(Beginning of DATA RECORDS)

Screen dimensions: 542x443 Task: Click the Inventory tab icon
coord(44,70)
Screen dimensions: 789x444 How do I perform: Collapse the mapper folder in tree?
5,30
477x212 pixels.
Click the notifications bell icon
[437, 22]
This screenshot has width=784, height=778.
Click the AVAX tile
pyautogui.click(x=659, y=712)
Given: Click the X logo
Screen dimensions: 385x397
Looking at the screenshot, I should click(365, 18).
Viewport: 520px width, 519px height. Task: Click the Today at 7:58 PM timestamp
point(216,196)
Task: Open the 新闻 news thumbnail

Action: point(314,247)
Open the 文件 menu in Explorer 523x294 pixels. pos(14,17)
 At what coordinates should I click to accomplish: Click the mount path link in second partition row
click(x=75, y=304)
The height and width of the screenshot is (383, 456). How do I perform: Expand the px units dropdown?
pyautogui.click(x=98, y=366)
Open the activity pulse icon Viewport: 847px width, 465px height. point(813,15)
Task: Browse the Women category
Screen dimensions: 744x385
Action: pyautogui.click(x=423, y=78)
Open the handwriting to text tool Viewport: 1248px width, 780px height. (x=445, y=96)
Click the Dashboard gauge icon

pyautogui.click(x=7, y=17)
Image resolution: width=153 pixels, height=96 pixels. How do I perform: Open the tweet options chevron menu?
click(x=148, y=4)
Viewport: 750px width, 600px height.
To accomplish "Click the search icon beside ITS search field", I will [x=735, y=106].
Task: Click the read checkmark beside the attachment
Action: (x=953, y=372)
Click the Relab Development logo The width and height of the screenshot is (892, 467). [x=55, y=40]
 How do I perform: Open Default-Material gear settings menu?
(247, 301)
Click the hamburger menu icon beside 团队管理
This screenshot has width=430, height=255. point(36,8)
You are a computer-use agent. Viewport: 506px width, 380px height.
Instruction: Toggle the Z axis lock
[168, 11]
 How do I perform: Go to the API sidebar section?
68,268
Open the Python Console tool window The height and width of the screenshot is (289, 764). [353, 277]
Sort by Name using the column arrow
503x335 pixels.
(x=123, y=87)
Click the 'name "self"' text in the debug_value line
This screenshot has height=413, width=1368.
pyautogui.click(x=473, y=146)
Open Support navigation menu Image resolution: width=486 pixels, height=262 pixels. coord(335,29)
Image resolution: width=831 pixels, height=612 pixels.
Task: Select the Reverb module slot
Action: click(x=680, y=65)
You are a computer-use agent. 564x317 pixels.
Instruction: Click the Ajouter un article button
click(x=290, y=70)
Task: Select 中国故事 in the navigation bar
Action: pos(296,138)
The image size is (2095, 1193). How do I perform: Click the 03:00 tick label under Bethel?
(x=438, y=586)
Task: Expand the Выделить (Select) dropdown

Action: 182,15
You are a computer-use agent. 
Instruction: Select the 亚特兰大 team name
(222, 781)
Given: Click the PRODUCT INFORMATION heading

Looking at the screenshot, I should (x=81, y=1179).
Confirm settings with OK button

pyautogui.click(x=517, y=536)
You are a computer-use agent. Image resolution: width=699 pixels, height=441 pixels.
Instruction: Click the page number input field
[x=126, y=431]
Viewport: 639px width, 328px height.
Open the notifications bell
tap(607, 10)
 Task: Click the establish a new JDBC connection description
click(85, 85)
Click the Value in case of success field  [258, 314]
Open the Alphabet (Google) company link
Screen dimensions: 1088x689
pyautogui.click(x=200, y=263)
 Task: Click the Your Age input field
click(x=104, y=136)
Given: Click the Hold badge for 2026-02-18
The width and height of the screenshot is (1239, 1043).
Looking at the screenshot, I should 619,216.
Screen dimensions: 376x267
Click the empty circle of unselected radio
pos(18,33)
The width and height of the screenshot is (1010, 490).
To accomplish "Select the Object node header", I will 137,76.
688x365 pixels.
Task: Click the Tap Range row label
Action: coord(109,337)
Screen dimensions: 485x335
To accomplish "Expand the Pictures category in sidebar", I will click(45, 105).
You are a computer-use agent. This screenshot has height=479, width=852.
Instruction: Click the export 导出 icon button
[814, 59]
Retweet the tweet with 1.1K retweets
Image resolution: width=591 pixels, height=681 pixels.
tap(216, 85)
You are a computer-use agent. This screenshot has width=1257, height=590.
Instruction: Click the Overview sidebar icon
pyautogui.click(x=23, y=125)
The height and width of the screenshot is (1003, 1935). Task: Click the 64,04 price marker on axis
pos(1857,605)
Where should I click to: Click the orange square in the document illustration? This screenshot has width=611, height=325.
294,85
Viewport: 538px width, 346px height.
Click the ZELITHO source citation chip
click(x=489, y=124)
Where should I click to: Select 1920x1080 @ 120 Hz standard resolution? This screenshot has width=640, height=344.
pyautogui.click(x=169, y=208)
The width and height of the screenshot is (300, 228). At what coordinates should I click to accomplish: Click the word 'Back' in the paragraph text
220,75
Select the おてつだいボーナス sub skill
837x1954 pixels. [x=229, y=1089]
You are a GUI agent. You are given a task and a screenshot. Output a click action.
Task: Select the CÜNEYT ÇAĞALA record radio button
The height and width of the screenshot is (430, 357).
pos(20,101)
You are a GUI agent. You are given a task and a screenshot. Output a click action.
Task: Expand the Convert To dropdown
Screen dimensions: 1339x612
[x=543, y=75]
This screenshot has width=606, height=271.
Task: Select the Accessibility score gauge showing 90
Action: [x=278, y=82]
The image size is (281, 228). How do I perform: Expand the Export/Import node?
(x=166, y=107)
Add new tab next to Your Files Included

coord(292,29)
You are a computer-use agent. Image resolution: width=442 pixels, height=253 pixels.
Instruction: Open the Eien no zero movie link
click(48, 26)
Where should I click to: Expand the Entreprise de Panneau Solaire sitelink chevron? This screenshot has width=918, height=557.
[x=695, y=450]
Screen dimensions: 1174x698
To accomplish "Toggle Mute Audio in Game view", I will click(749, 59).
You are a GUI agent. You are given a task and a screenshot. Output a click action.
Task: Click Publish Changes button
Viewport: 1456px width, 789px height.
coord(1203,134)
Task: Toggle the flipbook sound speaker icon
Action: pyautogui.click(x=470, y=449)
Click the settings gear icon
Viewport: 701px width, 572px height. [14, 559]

(End of DATA RECORDS)

Output the complete data exactly as written.

Screen dimensions: 542x443 Task: Click the Inventory tab icon
coord(44,70)
Screen dimensions: 789x444 How do I perform: Collapse the mapper folder in tree?
5,30
477x212 pixels.
Click the notifications bell icon
[437, 22]
This screenshot has width=784, height=778.
Click the AVAX tile
pyautogui.click(x=659, y=712)
Given: Click the X logo
Screen dimensions: 385x397
Looking at the screenshot, I should click(365, 18).
Viewport: 520px width, 519px height. Task: Click the Today at 7:58 PM timestamp
point(216,196)
Task: Open the 新闻 news thumbnail

Action: point(314,247)
Open the 文件 menu in Explorer 523x294 pixels. pos(14,17)
 At what coordinates should I click to accomplish: Click the mount path link in second partition row
click(x=75, y=304)
The height and width of the screenshot is (383, 456). How do I perform: Expand the px units dropdown?
pyautogui.click(x=98, y=366)
Open the activity pulse icon Viewport: 847px width, 465px height. point(813,15)
Task: Browse the Women category
Screen dimensions: 744x385
Action: pyautogui.click(x=423, y=78)
Open the handwriting to text tool Viewport: 1248px width, 780px height. (x=445, y=96)
Click the Dashboard gauge icon

pyautogui.click(x=7, y=17)
Image resolution: width=153 pixels, height=96 pixels. How do I perform: Open the tweet options chevron menu?
click(x=148, y=4)
Viewport: 750px width, 600px height.
To accomplish "Click the search icon beside ITS search field", I will [x=735, y=106].
Task: Click the read checkmark beside the attachment
Action: (x=953, y=372)
Click the Relab Development logo The width and height of the screenshot is (892, 467). [x=55, y=40]
 How do I perform: Open Default-Material gear settings menu?
(247, 301)
Click the hamburger menu icon beside 团队管理
This screenshot has width=430, height=255. point(36,8)
You are a computer-use agent. Viewport: 506px width, 380px height.
Instruction: Toggle the Z axis lock
[168, 11]
 How do I perform: Go to the API sidebar section?
68,268
Open the Python Console tool window The height and width of the screenshot is (289, 764). [353, 277]
Sort by Name using the column arrow
503x335 pixels.
(x=123, y=87)
Click the 'name "self"' text in the debug_value line
This screenshot has height=413, width=1368.
pyautogui.click(x=473, y=146)
Open Support navigation menu Image resolution: width=486 pixels, height=262 pixels. coord(335,29)
Image resolution: width=831 pixels, height=612 pixels.
Task: Select the Reverb module slot
Action: click(x=680, y=65)
You are a computer-use agent. 564x317 pixels.
Instruction: Click the Ajouter un article button
click(x=290, y=70)
Task: Select 中国故事 in the navigation bar
Action: pos(296,138)
The image size is (2095, 1193). How do I perform: Click the 03:00 tick label under Bethel?
(x=438, y=586)
Task: Expand the Выделить (Select) dropdown

Action: 182,15
You are a computer-use agent. 
Instruction: Select the 亚特兰大 team name
(222, 781)
Given: Click the PRODUCT INFORMATION heading

Looking at the screenshot, I should (x=81, y=1179).
Confirm settings with OK button

pyautogui.click(x=517, y=536)
You are a computer-use agent. Image resolution: width=699 pixels, height=441 pixels.
Instruction: Click the page number input field
[x=126, y=431]
Viewport: 639px width, 328px height.
Open the notifications bell
tap(607, 10)
 Task: Click the establish a new JDBC connection description
click(85, 85)
Click the Value in case of success field  [258, 314]
Open the Alphabet (Google) company link
Screen dimensions: 1088x689
pyautogui.click(x=200, y=263)
 Task: Click the Your Age input field
click(x=104, y=136)
Given: Click the Hold badge for 2026-02-18
The width and height of the screenshot is (1239, 1043).
Looking at the screenshot, I should 619,216.
Screen dimensions: 376x267
Click the empty circle of unselected radio
pos(18,33)
The width and height of the screenshot is (1010, 490).
To accomplish "Select the Object node header", I will 137,76.
688x365 pixels.
Task: Click the Tap Range row label
Action: coord(109,337)
Screen dimensions: 485x335
To accomplish "Expand the Pictures category in sidebar", I will click(45, 105).
You are a computer-use agent. This screenshot has height=479, width=852.
Instruction: Click the export 导出 icon button
[814, 59]
Retweet the tweet with 1.1K retweets
Image resolution: width=591 pixels, height=681 pixels.
tap(216, 85)
You are a computer-use agent. This screenshot has width=1257, height=590.
Instruction: Click the Overview sidebar icon
pyautogui.click(x=23, y=125)
The height and width of the screenshot is (1003, 1935). Task: Click the 64,04 price marker on axis
pos(1857,605)
Where should I click to: Click the orange square in the document illustration? This screenshot has width=611, height=325.
294,85
Viewport: 538px width, 346px height.
Click the ZELITHO source citation chip
click(x=489, y=124)
Where should I click to: Select 1920x1080 @ 120 Hz standard resolution? This screenshot has width=640, height=344.
pyautogui.click(x=169, y=208)
The width and height of the screenshot is (300, 228). At what coordinates should I click to accomplish: Click the word 'Back' in the paragraph text
220,75
Select the おてつだいボーナス sub skill
837x1954 pixels. [x=229, y=1089]
You are a GUI agent. You are given a task and a screenshot. Output a click action.
Task: Select the CÜNEYT ÇAĞALA record radio button
The height and width of the screenshot is (430, 357).
pos(20,101)
You are a GUI agent. You are given a task and a screenshot. Output a click action.
Task: Expand the Convert To dropdown
Screen dimensions: 1339x612
[x=543, y=75]
This screenshot has width=606, height=271.
Task: Select the Accessibility score gauge showing 90
Action: [x=278, y=82]
The image size is (281, 228). How do I perform: Expand the Export/Import node?
(x=166, y=107)
Add new tab next to Your Files Included

coord(292,29)
You are a computer-use agent. Image resolution: width=442 pixels, height=253 pixels.
Instruction: Open the Eien no zero movie link
click(48, 26)
Where should I click to: Expand the Entreprise de Panneau Solaire sitelink chevron? This screenshot has width=918, height=557.
[x=695, y=450]
Screen dimensions: 1174x698
To accomplish "Toggle Mute Audio in Game view", I will click(749, 59).
You are a GUI agent. You are given a task and a screenshot. Output a click action.
Task: Click Publish Changes button
Viewport: 1456px width, 789px height.
coord(1203,134)
Task: Toggle the flipbook sound speaker icon
Action: pyautogui.click(x=470, y=449)
Click the settings gear icon
Viewport: 701px width, 572px height. [14, 559]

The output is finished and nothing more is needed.